The one-time Iraqi soldier fled his homeland a decade ago, and lived in Lebanon and Cyprus before settling with some 10,000 other Iraqi refugees in Dearborn. When his Marine unit crossed the demilitarized zone between Kuwait and Iraq several days ago, it was a moment of pure joy.

"I kissed the dust," he said.

Paul Wolfowitz, deputy secretary for the Department of Defense, personally recruited Dearborn Shiites in late February to join the fight in Iraq. By then, Arkawazi, a part-time truck driver in Detroit, already had been with Marines for two months, receiving military and interpreter training.

At Dearborn's New Yasmeen Bakery, brothers Fred and Frank Hattar, and their friend Edie Dalou, were pleased but hardly surprised by Arkawazi's fervor.

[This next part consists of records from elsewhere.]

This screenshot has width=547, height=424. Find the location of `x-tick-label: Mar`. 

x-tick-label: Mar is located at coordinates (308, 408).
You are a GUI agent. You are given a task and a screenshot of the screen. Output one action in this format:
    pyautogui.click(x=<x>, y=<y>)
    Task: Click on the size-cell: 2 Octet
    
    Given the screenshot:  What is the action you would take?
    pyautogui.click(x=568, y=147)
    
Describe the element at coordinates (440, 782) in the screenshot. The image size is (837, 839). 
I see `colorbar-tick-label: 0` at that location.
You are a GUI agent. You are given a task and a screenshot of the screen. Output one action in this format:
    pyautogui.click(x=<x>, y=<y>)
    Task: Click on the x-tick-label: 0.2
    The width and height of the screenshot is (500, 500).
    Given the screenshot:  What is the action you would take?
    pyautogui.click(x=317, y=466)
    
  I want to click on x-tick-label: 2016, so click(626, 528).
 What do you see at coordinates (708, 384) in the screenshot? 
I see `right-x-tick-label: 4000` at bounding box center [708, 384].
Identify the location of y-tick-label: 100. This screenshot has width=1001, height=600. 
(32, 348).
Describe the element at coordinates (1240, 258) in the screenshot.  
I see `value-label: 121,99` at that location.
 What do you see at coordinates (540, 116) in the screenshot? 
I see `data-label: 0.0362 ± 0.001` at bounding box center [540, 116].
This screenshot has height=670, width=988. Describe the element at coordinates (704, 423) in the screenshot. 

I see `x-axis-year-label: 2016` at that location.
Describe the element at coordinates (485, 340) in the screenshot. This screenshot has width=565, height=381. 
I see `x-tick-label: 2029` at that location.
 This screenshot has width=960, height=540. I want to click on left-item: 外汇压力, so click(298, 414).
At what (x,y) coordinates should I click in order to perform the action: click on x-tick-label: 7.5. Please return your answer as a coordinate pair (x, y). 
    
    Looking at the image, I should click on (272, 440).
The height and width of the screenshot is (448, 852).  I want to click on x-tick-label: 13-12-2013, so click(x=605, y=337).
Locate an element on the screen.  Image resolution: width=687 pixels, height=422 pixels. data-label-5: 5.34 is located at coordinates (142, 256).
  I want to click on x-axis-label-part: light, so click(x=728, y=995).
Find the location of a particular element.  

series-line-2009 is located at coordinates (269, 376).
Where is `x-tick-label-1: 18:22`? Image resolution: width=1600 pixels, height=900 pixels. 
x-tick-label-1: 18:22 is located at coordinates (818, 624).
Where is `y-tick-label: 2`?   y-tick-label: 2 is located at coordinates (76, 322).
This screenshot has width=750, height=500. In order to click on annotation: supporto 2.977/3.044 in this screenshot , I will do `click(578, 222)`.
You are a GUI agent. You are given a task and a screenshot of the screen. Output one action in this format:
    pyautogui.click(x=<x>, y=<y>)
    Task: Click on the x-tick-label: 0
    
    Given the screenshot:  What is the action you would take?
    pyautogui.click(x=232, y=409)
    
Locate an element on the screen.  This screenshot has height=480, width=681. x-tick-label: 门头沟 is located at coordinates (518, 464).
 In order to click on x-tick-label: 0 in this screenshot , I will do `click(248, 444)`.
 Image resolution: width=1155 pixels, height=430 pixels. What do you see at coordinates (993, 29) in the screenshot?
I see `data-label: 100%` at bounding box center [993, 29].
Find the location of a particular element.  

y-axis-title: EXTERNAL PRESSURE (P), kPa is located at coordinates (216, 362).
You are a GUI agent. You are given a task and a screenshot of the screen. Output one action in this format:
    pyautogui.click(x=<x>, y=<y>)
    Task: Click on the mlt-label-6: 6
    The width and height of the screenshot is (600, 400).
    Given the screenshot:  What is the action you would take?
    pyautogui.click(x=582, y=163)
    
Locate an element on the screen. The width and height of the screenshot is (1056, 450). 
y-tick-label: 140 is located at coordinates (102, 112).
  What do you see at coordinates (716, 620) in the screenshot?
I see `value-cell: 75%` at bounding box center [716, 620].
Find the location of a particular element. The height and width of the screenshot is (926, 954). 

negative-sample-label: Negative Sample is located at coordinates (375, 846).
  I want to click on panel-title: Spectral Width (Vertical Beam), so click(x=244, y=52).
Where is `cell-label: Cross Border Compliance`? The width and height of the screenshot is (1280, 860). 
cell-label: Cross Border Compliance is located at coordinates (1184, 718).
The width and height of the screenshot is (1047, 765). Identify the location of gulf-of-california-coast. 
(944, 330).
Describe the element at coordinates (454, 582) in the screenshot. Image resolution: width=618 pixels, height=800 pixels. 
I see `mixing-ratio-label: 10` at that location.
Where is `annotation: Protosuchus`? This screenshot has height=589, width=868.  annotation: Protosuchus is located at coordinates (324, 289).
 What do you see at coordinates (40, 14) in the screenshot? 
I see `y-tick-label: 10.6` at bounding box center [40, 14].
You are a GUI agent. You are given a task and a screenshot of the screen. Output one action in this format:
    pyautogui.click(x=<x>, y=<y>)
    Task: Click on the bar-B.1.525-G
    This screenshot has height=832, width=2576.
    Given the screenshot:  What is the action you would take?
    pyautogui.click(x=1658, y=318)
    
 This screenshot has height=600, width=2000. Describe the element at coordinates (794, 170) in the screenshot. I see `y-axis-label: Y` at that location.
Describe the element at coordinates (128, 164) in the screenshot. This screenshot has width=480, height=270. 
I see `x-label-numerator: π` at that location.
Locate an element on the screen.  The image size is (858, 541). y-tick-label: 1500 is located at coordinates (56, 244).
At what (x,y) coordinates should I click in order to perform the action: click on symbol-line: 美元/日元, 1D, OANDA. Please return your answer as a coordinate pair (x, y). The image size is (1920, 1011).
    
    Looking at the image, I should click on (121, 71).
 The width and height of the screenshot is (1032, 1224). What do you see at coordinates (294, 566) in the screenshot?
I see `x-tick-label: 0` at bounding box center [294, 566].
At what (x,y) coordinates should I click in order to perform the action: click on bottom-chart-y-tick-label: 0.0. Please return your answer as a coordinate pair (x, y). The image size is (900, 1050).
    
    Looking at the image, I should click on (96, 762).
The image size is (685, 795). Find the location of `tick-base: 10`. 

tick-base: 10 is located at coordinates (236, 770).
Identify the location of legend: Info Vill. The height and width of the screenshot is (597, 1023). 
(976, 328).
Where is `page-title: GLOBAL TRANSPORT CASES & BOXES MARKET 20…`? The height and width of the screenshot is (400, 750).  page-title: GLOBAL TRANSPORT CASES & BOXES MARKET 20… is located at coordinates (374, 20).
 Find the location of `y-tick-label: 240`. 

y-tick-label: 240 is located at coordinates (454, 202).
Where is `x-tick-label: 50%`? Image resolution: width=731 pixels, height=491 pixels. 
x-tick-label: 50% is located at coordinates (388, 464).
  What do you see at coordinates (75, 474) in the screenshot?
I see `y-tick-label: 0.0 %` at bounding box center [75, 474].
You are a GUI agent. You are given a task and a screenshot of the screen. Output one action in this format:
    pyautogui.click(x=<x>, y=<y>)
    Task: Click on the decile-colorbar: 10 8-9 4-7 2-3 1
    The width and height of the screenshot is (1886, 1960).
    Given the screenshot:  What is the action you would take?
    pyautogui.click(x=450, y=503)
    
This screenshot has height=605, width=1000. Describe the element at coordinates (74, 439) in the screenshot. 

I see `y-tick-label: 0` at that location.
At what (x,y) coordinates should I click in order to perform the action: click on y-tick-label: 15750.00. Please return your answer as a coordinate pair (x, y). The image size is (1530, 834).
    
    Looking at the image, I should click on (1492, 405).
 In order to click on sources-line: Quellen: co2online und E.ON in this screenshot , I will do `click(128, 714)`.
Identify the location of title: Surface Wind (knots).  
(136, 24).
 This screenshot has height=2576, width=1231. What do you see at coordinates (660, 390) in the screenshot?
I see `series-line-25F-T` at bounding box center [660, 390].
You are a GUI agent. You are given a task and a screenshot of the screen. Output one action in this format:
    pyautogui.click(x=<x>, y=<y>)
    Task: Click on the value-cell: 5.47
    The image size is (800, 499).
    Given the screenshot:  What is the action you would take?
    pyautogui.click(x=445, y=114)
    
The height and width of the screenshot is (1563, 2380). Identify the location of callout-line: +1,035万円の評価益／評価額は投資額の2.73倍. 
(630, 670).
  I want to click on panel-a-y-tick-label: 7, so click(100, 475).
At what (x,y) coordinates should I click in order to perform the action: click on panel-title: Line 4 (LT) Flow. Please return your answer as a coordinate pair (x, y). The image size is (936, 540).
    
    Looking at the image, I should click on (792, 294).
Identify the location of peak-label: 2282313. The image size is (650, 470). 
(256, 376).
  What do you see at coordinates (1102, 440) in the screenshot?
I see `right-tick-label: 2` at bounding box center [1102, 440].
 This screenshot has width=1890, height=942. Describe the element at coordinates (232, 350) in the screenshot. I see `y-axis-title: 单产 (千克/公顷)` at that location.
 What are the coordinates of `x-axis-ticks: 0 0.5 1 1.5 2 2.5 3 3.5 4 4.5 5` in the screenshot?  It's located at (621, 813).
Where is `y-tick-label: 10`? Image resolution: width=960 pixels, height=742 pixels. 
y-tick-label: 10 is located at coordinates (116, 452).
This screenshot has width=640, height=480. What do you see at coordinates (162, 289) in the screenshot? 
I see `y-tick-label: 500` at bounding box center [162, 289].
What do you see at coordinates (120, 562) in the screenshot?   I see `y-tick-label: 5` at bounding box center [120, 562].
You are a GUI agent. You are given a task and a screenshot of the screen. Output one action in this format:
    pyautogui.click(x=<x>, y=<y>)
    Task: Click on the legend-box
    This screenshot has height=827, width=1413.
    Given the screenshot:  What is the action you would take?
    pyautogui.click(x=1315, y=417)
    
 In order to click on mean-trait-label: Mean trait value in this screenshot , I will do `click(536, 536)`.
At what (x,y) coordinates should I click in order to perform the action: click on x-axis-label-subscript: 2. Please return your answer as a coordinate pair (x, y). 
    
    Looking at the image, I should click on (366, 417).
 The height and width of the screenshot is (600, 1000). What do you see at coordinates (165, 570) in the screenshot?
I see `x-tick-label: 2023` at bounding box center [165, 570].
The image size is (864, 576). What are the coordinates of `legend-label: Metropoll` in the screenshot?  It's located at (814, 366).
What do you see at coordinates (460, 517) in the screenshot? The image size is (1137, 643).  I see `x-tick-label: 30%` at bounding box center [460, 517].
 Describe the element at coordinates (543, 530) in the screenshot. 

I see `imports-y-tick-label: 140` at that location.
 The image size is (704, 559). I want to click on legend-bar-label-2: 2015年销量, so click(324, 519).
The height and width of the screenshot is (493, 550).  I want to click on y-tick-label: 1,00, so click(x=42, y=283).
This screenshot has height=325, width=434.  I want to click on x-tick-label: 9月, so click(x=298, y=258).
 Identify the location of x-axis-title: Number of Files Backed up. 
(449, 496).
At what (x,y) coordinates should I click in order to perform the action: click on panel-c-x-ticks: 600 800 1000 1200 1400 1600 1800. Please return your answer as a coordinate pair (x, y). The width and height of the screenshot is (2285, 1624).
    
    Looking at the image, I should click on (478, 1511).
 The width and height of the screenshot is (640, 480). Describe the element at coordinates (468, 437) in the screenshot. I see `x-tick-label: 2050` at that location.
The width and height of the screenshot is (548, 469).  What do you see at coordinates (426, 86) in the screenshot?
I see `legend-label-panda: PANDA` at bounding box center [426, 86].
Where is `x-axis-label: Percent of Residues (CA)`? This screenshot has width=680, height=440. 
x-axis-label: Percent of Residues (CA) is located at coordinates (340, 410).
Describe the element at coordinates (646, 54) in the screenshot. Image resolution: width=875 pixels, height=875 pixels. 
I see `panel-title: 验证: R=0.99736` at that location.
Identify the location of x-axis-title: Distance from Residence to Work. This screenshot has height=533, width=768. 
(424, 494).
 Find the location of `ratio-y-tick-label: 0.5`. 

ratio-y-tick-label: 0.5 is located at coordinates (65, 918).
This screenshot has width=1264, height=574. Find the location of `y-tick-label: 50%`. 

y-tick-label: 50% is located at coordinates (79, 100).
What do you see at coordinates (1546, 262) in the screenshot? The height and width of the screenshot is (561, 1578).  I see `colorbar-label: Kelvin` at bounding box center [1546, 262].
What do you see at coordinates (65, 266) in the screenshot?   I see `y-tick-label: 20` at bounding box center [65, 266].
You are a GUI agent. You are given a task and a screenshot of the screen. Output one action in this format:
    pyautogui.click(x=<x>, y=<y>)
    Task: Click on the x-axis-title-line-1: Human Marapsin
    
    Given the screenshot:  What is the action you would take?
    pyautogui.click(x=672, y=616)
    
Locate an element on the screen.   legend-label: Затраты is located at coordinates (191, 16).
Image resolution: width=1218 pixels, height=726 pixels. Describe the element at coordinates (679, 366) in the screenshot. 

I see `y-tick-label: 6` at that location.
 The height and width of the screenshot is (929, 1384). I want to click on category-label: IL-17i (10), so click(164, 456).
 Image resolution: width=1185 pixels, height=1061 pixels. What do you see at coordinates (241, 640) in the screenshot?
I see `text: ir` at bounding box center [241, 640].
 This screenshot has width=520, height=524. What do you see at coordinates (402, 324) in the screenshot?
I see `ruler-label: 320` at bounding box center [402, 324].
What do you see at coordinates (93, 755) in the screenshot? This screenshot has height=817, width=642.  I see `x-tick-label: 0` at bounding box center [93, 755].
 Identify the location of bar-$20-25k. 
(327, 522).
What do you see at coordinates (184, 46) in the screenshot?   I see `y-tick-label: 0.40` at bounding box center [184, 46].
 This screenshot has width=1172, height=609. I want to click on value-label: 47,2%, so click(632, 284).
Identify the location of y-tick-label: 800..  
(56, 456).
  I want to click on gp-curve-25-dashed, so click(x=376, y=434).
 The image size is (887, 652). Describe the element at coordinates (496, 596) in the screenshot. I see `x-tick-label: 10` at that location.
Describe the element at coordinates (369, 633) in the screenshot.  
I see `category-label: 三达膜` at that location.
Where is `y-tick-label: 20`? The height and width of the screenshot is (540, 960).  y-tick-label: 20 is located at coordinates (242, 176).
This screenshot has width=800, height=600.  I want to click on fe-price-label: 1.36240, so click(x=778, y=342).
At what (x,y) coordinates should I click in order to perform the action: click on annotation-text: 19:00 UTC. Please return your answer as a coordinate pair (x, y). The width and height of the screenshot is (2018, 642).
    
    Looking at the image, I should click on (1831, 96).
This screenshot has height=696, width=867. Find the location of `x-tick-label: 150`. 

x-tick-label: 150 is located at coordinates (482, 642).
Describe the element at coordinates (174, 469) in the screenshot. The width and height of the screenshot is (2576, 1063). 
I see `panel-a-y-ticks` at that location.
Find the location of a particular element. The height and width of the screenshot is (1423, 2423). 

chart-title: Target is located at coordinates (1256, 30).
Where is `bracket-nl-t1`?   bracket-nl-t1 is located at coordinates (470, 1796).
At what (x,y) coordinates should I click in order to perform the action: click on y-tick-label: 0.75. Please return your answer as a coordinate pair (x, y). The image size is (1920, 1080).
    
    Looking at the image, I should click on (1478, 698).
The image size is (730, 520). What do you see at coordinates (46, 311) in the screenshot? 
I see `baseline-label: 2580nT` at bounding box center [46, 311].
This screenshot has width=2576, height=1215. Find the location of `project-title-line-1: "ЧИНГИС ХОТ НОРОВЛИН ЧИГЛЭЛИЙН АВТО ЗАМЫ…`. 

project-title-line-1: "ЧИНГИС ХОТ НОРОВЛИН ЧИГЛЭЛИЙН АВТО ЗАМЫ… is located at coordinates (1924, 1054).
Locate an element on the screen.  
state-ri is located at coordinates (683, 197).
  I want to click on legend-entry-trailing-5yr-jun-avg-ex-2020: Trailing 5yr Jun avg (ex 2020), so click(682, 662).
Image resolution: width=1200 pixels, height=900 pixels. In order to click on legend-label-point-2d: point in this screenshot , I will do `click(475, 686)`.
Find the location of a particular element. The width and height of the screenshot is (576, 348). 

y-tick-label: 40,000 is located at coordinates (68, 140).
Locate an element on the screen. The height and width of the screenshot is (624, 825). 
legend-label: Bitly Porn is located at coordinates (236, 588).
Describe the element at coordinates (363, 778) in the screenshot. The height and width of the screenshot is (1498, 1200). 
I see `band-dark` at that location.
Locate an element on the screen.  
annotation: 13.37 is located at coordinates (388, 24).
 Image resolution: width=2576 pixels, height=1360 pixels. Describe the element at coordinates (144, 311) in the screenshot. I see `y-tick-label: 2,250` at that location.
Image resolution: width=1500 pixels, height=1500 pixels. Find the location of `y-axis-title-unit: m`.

``Why wouldn't he be a patriotic volunteer?'' Fred Hattar said. ``America is his country too.''

``He's a brave man,'' Dalou said, as the others nodded.

``We should have gone in,'' Frank Hattar said. ``We had to do something; this is about oil and it's about freedom.''

On Sunday, Arkawazi looked every bit like a Marine in the standard-issue helmet, flak jacket and chemical suit, a Marlboro Light squeezed between his lips.

He doesn't carry a gun. His weapon is information.

"He's a hero in his own country," said Marine Maj. Mark Stainbrook, Arkawazi's commanding officer. "For us, he is part of our safety."

In three days of travel through sparsely populated Iraqi territory, Arkawazi interpreted for 40 Marine encounters with civilians. His job is to gather useful information and help keep civilians from U.S. troops on the move.

"All the people are happy to have us here," Arkawazi said, as his unit headed north toward a series of towns and cities that eventually lead to Baghdad. "Tomorrow will be better than today."

As Arkawazi prepared to pull out of a makeshift camp Sunday morning, other Marines guarded nearly 100 Iraqi prisoners of war. The POWs sat in tight circles, surrounded by barbed wire, below a highway overpass, as Marine tanks rumbled overhead. Some POWs sat barefoot, drinking bottled water, after they were searched.

Marines prevented a reporter from approaching the POWs.